Il eut un début d’érection. Et la mygale embrassa le serpent… Et les cuirasses de bronze s’entrechoquèrent. Elle le suça un instant puis se laissa tomber sur le sexe raidi. Le plaisir envahit son visage. Anjel se redressa alors brutalement, et l’empoigna par les épaules. Il se retira d’elle et la poussa avec rage. Elle tomba sur le sol en gémissant.
« Tu veux donc rouvrir ma blessure ?! » rugit-il en traversant la chambre. Des lames de lumière jaillissaient des meurtrières et une forte odeur de vase montait des douves. Il plissa les narines et franchit les lames solaires qui jouaient sur son corps un stroboscope manichéen. La porte se referma brutalement derrière lui.
Le château était un monstre de pierre, engendré par la nuit.
Respirant lentement de toutes ses fissures, il dormait d’un sommeil minéral ponctué par les gémissements passionnels des plantes grimpantes et des oiseaux nocturnes. Du haut du chemin de ronde Anjel observait les brèches quantiques qui luisaient dans la nuit et vibraient d’une douce musique cérébrale.
Il caressa sa poitrine. La cicatrice n’avait pas bougé.
Il pouvait de nouveau guerroyer.
Demain…
Sur les berges opposées de la rivière, longues plages de sable gris, les chevaliers s’observaient. Ils cherchaient à reconnaître sur le manteau de leurs adversaires les armoiries de leurs familles. Mais celles-ci, finement brodées de fils d’or et d’argent, étaient effacées. Les manteaux rouges, jaunes et verts, effilés et usés, déchirés par le fer, le sable, la roche et le feu, dévoilaient leur seconde peau aux rondeurs cuivrées, fragile protection contre la mort souveraine, arborant les emblèmes des familles régnantes.
Aujourd’hui les serpents vont bouffer de l’araignée !
Les pensées d’Anjel se condensèrent dans l’air surchauffé.
Et les chevaux bondirent dans les eaux noires de la rivière en une gerbe d’écume blanche.

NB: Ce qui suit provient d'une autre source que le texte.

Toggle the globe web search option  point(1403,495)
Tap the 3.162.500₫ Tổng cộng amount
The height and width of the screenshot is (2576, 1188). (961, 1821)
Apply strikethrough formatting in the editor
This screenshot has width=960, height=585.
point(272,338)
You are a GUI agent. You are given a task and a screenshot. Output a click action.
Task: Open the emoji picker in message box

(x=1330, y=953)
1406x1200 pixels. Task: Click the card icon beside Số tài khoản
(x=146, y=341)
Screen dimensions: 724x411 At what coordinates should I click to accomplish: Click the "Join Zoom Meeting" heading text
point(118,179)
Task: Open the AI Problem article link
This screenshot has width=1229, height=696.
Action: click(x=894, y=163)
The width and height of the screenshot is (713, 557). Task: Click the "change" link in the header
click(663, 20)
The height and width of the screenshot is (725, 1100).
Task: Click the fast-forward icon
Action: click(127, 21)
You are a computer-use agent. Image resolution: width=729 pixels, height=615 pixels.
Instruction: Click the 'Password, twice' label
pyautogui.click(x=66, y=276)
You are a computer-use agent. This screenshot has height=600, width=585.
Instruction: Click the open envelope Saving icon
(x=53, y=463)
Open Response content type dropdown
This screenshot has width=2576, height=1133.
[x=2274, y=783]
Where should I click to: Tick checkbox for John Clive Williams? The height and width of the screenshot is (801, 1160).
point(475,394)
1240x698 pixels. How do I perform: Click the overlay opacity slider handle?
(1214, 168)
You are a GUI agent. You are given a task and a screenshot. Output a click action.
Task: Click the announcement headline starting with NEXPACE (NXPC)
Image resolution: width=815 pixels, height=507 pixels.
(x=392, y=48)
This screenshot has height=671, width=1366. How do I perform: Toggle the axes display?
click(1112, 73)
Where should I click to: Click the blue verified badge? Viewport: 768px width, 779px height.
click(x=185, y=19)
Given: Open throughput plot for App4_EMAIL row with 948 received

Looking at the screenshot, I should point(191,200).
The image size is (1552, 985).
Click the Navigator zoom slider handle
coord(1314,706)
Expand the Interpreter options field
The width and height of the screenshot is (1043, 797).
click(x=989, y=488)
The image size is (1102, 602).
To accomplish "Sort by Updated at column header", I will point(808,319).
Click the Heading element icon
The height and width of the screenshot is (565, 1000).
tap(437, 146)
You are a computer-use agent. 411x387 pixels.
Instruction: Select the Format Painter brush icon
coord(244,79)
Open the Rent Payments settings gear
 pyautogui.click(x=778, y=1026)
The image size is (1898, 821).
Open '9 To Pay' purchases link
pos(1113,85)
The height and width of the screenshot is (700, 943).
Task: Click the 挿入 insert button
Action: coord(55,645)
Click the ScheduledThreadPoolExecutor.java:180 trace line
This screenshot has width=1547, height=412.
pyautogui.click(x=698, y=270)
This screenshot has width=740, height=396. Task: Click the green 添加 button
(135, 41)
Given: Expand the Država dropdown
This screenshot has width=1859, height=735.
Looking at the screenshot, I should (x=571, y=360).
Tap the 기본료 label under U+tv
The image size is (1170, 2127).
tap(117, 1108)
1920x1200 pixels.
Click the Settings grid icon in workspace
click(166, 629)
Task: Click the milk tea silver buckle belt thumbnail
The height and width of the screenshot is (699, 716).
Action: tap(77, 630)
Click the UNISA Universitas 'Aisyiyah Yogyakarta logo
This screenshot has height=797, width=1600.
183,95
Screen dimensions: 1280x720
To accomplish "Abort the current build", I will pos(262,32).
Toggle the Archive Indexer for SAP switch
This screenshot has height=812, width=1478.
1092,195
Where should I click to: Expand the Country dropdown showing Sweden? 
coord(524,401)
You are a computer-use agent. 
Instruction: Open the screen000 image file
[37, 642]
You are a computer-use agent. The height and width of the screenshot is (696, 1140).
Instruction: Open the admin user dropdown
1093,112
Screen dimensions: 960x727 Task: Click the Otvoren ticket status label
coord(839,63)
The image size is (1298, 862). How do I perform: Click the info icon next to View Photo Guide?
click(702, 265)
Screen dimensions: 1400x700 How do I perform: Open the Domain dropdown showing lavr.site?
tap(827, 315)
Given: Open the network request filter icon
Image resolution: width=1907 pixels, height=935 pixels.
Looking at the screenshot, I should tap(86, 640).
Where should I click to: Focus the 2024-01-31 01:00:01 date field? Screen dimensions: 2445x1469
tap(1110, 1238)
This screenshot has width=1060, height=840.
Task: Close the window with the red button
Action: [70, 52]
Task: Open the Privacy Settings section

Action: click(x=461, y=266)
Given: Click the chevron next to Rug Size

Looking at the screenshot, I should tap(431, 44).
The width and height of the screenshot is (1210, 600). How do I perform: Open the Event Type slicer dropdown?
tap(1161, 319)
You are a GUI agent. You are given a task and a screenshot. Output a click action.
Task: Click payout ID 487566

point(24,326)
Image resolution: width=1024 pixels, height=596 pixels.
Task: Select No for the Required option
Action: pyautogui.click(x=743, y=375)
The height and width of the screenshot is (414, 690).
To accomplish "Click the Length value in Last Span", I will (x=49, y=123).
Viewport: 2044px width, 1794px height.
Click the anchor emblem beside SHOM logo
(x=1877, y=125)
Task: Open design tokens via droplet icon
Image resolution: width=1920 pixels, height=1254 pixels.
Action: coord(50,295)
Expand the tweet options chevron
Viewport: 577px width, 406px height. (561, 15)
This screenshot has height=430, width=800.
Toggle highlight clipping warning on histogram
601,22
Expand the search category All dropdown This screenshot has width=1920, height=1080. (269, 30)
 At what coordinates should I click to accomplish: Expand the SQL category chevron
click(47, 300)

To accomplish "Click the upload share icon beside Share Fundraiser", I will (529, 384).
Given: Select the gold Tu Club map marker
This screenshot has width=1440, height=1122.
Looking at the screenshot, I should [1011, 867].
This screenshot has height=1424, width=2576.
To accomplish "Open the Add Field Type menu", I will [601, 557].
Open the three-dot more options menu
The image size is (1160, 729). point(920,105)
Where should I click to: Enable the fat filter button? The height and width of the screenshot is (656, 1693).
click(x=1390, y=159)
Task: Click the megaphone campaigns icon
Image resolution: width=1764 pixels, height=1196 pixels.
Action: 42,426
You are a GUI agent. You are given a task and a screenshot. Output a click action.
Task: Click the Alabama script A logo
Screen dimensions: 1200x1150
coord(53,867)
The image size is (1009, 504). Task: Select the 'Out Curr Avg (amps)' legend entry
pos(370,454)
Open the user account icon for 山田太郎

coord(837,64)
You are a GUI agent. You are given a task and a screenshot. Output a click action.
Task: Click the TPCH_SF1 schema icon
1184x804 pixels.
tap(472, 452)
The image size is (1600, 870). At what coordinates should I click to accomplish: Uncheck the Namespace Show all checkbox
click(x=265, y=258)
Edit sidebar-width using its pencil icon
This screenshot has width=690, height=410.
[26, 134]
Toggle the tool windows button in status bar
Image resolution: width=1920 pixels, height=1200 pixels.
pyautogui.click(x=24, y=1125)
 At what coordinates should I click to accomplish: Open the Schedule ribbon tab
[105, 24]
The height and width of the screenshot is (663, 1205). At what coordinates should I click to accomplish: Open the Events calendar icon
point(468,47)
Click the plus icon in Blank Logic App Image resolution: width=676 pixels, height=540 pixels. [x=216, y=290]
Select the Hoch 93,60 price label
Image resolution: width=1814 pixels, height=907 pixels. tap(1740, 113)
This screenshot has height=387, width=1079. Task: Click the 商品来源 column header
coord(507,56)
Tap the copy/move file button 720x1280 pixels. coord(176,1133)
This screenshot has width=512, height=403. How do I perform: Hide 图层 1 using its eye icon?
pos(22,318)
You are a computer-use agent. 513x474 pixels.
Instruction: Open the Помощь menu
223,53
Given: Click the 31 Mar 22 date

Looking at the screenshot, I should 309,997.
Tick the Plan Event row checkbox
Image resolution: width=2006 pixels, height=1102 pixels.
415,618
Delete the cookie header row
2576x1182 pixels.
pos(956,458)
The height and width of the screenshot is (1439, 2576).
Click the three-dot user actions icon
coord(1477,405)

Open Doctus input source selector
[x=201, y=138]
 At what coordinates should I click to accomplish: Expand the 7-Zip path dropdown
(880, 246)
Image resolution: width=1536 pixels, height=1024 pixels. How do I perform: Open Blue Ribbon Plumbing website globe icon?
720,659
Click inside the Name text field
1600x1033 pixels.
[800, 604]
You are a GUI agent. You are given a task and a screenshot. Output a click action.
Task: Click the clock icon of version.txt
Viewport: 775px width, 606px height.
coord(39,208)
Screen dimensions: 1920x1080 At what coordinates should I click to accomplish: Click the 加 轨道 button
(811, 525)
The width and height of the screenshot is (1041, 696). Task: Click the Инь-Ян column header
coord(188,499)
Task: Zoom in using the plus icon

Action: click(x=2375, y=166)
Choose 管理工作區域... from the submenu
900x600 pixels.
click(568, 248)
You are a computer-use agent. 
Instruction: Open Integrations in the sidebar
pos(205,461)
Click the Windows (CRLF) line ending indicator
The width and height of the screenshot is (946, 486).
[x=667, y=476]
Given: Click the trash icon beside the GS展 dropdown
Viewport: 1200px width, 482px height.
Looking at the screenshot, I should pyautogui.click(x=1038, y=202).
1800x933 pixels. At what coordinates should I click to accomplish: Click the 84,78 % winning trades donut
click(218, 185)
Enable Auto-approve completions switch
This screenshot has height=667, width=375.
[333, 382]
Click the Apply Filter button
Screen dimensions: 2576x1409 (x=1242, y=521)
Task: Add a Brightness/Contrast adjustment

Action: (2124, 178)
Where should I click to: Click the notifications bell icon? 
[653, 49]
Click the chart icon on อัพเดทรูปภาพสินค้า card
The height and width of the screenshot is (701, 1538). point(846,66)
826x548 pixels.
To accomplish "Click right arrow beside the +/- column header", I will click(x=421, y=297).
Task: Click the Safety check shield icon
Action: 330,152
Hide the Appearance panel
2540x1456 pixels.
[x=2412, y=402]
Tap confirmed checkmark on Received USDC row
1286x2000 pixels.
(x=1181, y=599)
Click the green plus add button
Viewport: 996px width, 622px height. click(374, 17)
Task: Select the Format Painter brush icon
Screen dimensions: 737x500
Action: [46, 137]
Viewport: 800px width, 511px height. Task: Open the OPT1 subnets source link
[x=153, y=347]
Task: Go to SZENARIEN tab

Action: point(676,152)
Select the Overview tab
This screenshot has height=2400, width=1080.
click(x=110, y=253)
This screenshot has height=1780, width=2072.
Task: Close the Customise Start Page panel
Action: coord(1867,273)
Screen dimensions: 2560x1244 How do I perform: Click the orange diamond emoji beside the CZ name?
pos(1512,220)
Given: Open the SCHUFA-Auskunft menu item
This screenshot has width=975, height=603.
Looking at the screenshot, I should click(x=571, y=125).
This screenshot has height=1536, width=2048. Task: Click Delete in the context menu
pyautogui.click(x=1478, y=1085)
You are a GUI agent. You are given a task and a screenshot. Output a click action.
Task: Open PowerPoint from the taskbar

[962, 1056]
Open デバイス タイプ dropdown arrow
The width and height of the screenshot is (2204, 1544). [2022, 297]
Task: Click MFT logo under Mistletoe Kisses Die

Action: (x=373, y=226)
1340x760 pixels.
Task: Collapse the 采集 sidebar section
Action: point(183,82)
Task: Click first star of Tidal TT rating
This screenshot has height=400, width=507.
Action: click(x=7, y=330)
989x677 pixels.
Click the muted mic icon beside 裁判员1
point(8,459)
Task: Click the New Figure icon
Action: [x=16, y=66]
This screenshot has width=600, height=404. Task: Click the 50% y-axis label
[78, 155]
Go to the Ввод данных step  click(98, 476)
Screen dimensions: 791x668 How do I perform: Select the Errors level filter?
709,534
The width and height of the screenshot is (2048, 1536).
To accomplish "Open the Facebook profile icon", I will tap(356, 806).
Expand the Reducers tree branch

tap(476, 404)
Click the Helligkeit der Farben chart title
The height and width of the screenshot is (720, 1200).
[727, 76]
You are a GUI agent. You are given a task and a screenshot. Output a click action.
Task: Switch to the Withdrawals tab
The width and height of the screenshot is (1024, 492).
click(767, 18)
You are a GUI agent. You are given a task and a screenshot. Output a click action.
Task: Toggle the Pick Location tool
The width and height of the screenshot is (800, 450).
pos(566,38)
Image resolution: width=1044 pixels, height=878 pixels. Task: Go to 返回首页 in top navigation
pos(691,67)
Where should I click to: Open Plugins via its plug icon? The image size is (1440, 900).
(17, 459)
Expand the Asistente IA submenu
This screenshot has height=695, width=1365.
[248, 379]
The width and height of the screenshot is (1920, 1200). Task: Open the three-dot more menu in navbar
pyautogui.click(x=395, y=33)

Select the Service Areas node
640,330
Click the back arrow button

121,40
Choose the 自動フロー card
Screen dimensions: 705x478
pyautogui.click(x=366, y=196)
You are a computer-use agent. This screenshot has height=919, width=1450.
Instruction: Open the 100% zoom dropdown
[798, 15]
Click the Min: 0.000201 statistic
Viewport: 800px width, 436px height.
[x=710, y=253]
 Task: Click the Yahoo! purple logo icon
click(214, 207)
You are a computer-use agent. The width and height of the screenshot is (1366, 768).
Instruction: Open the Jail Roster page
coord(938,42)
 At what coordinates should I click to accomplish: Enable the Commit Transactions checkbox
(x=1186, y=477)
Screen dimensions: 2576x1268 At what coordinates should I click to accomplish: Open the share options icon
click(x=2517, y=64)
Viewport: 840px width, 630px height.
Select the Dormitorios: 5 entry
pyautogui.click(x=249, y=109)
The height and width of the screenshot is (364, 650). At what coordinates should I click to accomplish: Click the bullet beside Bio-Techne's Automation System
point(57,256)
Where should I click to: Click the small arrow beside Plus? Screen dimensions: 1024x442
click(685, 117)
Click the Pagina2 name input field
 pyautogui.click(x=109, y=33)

Il regardait, hypnotisé, le bloc de couleurs grossir devant lui. D’abord les manteaux, puis les casques. Ils se détachaient peu à peu de cette masse en mouvement. Ils étaient le visage de l’ennemi. Arrondis ou aux angles saillants, surmontés de cornes, de croix ou de lames effilées. Visages monstrueux et massifs, à la mesure, ou plutôt la démesure, des désirs des forces supérieures.
Il venait de distinguer sa première victime. L’image, figée par les pièges-trous du temps-mémoire, imprégna lentement le ralenti de sa vision. Le casque était ovale, hérissé d’une corolle de lames recourbées vers l’avant, sept queues effilées à la pointe meurtrière. Le manteau était formé de losanges jaunes et rouges. Les armoiries n’étaient pas visibles. Mais sur le lourd bouclier triangulaire qu’il portait autour du cou, l’emblème était intact. L’ARAIGNÉE. Et sa morsure encore fraîche sur la poitrine d’Anjel. Il voyait la main droite de son ennemi, aux gantelets noirs recouverts de lames de fer, se refermer sur le pommeau de sa longue et large épée à double tranchant. Anjel empoigna la sienne.
Les deux boules de couleurs se détachaient avec force et brillance sur l’écume blanche. Anjel remarqua les longues traînées rouges sur les flancs du cheval blanc de Kalkin. Les mêmes marques de souffrance sur son cheval noir.
Sous son casque, surmonté d’une tête de serpent, il arbora un sourire invisible et jeta son épée en rugissant. Il s’empara aussitôt de sa longue lance, dont l’extrémité reposait sur l’étrier. Et la pointe de métal percuta le bouclier de Kalkin.
Anjel imagina la stupeur gagnant les traits de son adversaire.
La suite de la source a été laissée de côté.